Excerpted text
'''
StreamReader encoding autodetect, and fallback default problems, plz help

Hi Im having some problem to get StreamReader behave "correct" ( )

Take a look:

fileStream = new StreamReader(fileInfo.OpenRead(), Encoding.GetEncoding(1252), true);

... As I understand this will check first bytes of file for UTF8 mask and if there isn't it will fallback to default encoding 1252

But no metter which file I oppen I allways get fileStream.CurrentEncoding = 1252. I Tryed with many different files and chechek that

EF BB BF in place, but no UTF8 returned from CurrentEncoding.

Thanks for helping !




Answer this question

StreamReader encoding autodetect, and fallback default problems, plz help

  • xion.truth


    private static Encoding detectEncoding(string filename)
    {
    byte[] data = new byte[3];
    StreamReader r = new StreamReader(filename);
    r.BaseStream.Read(data, 0, data.Length);
    r.Close();

    if (data[0] == 0xEF && data[1] == 0xBB && data[2] == 0xBF)
    return Encoding.UTF8;
    else if (data[0] == 0xFE && data[1] == 0xFF)
    return Encoding.BigEndianUnicode;
    else if (data[0] == 0xFF && data[1] == 0xFE)
    return Encoding.Unicode;
    else if (data[0] == 0x2B && data[1] == 0x2F && data[2] == 0x76)
    return Encoding.UTF7;
    else
    return Encoding.Default;
    }

  • sticksnap

    You want to use the StreamReader(String, Boolean) constructor that tells it to autodetect the BOM. Here's an example:

    Private Sub Button1_Click(ByVal sender As System.Object, ByVal e As System.EventArgs) Handles Button1.Click
    Dim sw As New StreamWriter("c:\temp\utf8.txt", False, System.Text.Encoding.UTF8)
'''
Supplied records
'''
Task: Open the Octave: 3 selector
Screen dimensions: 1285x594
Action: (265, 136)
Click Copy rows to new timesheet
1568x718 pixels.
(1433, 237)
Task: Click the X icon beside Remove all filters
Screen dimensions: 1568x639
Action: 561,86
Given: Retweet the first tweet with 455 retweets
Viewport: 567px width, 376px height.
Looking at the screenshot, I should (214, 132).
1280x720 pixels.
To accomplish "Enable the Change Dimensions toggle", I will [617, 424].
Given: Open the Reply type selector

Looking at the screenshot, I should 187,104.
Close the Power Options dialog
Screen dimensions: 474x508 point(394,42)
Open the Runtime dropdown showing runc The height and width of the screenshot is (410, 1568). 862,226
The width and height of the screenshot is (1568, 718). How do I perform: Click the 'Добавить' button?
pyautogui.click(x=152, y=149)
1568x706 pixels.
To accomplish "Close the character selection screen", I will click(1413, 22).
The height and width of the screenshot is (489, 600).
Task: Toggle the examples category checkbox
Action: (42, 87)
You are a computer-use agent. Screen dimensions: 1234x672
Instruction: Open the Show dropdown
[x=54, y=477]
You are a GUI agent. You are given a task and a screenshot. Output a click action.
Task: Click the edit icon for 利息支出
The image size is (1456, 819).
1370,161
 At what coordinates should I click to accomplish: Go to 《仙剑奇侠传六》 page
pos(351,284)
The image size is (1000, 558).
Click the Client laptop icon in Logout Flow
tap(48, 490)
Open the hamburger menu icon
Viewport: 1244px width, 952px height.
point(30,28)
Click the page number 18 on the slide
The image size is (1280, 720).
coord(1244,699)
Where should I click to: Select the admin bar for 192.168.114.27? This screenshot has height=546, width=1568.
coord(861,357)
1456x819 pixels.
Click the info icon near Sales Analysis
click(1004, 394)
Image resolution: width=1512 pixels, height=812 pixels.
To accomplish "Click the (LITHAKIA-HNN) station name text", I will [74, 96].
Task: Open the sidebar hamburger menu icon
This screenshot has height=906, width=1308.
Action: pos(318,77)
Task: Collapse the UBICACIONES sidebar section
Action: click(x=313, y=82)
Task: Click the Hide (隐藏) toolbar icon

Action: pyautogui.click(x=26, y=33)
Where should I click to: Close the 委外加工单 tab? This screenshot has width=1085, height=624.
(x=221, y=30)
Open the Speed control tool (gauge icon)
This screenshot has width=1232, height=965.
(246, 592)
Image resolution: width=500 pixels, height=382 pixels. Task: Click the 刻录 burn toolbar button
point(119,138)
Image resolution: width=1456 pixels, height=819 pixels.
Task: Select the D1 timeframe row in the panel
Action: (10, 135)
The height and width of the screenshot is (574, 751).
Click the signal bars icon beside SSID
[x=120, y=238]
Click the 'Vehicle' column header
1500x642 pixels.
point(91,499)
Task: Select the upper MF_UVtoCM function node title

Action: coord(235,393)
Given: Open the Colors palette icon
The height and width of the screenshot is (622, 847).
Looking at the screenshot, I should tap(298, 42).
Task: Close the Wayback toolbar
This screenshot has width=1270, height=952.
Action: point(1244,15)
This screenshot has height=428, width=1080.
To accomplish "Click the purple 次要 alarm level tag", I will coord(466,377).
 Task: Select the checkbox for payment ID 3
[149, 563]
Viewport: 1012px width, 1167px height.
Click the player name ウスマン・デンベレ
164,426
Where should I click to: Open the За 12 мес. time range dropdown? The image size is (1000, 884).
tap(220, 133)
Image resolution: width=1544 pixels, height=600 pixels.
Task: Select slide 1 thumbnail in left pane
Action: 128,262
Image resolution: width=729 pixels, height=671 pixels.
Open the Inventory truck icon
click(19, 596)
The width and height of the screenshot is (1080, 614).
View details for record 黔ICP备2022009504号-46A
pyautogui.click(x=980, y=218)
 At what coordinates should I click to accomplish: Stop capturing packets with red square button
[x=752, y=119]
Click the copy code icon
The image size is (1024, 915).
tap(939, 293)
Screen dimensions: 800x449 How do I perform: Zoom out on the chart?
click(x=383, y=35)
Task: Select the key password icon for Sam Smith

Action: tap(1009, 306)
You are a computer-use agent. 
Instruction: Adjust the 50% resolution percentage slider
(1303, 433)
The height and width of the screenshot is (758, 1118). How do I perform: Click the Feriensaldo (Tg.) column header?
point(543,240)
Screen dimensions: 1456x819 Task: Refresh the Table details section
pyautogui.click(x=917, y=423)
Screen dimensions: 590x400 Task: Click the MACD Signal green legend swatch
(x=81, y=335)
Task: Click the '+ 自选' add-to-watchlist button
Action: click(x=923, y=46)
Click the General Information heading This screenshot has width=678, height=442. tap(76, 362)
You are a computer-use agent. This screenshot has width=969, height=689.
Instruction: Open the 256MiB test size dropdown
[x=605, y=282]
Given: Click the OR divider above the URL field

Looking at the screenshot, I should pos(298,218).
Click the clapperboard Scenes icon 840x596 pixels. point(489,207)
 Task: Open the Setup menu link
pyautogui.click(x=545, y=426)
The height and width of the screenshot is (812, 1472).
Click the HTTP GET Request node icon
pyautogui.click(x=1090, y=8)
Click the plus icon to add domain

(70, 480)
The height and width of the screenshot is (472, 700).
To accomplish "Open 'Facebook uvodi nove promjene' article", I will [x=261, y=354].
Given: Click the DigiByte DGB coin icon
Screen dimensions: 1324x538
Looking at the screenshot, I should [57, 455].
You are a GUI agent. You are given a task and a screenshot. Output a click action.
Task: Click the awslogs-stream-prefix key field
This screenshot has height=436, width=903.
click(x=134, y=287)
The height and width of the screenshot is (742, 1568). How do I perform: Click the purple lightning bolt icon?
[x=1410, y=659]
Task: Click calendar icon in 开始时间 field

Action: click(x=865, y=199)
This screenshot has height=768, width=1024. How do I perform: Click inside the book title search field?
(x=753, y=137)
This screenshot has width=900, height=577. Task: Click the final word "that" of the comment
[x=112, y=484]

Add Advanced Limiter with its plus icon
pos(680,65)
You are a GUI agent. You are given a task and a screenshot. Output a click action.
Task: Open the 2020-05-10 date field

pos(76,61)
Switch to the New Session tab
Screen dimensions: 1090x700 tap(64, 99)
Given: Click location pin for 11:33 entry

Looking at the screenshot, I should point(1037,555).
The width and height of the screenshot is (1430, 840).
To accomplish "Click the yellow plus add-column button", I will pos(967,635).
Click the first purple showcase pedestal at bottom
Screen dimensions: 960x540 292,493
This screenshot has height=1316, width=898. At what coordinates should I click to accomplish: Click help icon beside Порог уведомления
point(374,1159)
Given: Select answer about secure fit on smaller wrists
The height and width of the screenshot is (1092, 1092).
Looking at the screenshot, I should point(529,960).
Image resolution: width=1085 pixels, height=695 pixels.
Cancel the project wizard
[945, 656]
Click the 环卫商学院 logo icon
'''
The problem
Reproduce verbatim the passage of the StreamReader encoding thread above from "fileStream = new" to "for helping !".

Task output
fileStream = new StreamReader(fileInfo.OpenRead(), Encoding.GetEncoding(1252), true);

... As I understand this will check first bytes of file for UTF8 mask and if there isn't it will fallback to default encoding 1252

But no metter which file I oppen I allways get fileStream.CurrentEncoding = 1252. I Tryed with many different files and chechek that

EF BB BF in place, but no UTF8 returned from CurrentEncoding.

Thanks for helping !